=== WHAT IS EXPECTED ===
How do the records below read from their first line through the line containing "Given: Open the data transfers sidebar icon"? Write those lines out exactly.

Saved entries
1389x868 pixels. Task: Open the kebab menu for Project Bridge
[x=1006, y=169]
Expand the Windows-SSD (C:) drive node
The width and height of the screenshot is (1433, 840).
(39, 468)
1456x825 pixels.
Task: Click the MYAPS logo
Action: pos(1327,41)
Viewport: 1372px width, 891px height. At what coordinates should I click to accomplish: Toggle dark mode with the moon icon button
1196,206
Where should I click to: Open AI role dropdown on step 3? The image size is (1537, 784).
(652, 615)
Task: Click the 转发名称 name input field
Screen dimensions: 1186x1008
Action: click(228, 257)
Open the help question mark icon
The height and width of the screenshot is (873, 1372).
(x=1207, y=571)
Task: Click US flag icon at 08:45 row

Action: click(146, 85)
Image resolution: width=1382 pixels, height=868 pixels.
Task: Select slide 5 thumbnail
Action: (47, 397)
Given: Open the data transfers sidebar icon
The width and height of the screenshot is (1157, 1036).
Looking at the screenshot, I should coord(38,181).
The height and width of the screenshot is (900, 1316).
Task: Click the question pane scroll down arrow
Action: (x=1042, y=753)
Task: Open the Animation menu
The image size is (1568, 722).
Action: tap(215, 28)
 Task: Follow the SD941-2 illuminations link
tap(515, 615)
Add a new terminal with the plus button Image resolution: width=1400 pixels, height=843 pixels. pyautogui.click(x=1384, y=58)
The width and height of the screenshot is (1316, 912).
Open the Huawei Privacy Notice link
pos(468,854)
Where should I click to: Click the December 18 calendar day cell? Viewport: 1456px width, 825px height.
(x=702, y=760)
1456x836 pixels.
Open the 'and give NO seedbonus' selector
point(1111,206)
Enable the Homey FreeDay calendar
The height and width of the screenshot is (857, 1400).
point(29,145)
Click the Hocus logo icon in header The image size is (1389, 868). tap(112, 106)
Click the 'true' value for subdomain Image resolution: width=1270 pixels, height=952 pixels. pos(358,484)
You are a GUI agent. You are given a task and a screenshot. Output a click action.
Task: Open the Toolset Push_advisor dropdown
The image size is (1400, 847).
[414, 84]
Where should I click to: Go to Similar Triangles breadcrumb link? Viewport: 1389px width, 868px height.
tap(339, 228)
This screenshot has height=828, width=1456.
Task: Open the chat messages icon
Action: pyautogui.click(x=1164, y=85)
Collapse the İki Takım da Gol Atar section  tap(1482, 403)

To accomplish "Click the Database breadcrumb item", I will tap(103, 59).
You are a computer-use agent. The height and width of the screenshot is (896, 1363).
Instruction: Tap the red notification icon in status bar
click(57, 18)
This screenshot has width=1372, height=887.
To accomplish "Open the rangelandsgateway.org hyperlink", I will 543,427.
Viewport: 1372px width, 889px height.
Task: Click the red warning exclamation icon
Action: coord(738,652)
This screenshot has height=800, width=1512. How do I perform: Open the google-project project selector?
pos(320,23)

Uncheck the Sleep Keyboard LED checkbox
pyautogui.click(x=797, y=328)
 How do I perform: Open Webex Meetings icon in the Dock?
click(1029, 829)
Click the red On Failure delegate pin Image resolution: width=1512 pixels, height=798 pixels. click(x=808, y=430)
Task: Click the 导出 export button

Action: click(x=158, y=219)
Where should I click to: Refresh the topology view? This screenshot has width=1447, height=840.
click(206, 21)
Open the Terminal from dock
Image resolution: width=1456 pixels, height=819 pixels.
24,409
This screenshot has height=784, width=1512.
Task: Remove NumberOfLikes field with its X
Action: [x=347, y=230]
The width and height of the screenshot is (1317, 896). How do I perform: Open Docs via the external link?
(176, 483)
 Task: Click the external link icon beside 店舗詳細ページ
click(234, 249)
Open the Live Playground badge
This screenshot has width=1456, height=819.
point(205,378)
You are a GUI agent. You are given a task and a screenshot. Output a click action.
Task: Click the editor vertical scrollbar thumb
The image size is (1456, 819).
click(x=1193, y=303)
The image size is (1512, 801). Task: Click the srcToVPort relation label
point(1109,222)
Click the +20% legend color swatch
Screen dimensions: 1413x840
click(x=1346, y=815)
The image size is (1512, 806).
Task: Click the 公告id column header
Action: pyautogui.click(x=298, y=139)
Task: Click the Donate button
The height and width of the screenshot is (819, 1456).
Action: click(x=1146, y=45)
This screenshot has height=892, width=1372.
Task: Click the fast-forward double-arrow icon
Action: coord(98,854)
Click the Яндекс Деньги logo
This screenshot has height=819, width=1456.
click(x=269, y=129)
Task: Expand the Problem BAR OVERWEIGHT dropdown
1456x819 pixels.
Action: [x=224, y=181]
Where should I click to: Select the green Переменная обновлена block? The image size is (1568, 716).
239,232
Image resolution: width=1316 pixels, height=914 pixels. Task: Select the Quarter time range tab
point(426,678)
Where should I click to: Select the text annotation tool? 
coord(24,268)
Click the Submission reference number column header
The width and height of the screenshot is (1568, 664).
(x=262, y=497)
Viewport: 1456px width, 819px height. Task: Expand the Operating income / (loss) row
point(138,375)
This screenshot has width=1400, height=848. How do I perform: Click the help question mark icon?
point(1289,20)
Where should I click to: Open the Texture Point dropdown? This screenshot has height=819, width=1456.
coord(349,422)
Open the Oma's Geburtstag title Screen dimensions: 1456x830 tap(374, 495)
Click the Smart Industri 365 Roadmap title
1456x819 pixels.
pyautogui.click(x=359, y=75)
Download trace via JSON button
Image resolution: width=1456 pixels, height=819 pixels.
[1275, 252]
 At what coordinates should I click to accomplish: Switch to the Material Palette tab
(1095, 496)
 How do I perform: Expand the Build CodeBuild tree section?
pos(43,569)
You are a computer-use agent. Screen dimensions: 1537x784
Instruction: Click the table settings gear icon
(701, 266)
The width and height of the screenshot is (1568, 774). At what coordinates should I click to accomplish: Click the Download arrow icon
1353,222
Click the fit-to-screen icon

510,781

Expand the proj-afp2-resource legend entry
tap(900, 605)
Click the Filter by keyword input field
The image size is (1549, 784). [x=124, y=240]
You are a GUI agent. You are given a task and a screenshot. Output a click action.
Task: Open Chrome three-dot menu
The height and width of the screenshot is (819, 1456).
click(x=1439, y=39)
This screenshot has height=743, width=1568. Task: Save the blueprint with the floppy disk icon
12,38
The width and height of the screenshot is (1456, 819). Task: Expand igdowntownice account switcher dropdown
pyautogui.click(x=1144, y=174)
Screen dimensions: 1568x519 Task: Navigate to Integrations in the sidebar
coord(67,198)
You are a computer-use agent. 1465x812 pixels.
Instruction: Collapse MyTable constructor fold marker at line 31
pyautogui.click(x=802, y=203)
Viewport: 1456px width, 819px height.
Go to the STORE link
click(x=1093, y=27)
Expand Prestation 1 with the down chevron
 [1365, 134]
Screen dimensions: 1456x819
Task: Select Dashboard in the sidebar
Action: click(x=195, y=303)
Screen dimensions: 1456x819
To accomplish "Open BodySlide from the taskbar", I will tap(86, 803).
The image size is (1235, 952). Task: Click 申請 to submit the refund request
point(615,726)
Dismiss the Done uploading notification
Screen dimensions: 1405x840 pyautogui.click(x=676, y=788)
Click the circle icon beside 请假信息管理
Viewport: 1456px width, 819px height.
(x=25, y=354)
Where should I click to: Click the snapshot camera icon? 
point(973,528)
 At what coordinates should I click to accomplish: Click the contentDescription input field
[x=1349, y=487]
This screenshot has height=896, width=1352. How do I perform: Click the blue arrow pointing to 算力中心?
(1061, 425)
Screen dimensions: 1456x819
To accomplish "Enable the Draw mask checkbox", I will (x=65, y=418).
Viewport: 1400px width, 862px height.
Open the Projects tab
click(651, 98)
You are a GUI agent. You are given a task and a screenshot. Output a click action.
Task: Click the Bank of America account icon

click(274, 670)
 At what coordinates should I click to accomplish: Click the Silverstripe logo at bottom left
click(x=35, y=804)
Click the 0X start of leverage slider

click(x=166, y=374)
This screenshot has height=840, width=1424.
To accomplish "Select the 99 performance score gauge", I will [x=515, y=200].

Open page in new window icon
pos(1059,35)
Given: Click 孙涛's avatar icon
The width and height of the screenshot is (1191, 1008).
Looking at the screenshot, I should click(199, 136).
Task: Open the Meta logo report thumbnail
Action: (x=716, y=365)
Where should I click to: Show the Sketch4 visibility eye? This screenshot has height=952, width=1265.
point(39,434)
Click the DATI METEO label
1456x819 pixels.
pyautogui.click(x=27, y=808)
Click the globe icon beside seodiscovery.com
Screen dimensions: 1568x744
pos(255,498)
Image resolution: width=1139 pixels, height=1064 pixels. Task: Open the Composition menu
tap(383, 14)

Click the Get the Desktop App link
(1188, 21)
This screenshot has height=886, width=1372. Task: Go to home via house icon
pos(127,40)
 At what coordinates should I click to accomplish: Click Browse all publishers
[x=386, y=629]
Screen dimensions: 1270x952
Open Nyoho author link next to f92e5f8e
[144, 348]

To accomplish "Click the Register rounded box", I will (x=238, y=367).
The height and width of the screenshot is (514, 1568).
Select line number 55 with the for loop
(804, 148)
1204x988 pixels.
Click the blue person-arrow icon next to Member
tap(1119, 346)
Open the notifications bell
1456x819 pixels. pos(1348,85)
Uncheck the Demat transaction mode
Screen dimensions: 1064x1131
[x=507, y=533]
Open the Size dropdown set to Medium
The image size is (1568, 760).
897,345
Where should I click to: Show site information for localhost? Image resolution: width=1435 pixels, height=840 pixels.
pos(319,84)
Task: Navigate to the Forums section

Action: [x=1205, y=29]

=== SOLUTION ===
1389x868 pixels. Task: Open the kebab menu for Project Bridge
[x=1006, y=169]
Expand the Windows-SSD (C:) drive node
The width and height of the screenshot is (1433, 840).
(39, 468)
1456x825 pixels.
Task: Click the MYAPS logo
Action: pos(1327,41)
Viewport: 1372px width, 891px height. At what coordinates should I click to accomplish: Toggle dark mode with the moon icon button
1196,206
Where should I click to: Open AI role dropdown on step 3? The image size is (1537, 784).
(652, 615)
Task: Click the 转发名称 name input field
Screen dimensions: 1186x1008
Action: click(228, 257)
Open the help question mark icon
The height and width of the screenshot is (873, 1372).
(x=1207, y=571)
Task: Click US flag icon at 08:45 row

Action: click(146, 85)
Image resolution: width=1382 pixels, height=868 pixels.
Task: Select slide 5 thumbnail
Action: (47, 397)
Given: Open the data transfers sidebar icon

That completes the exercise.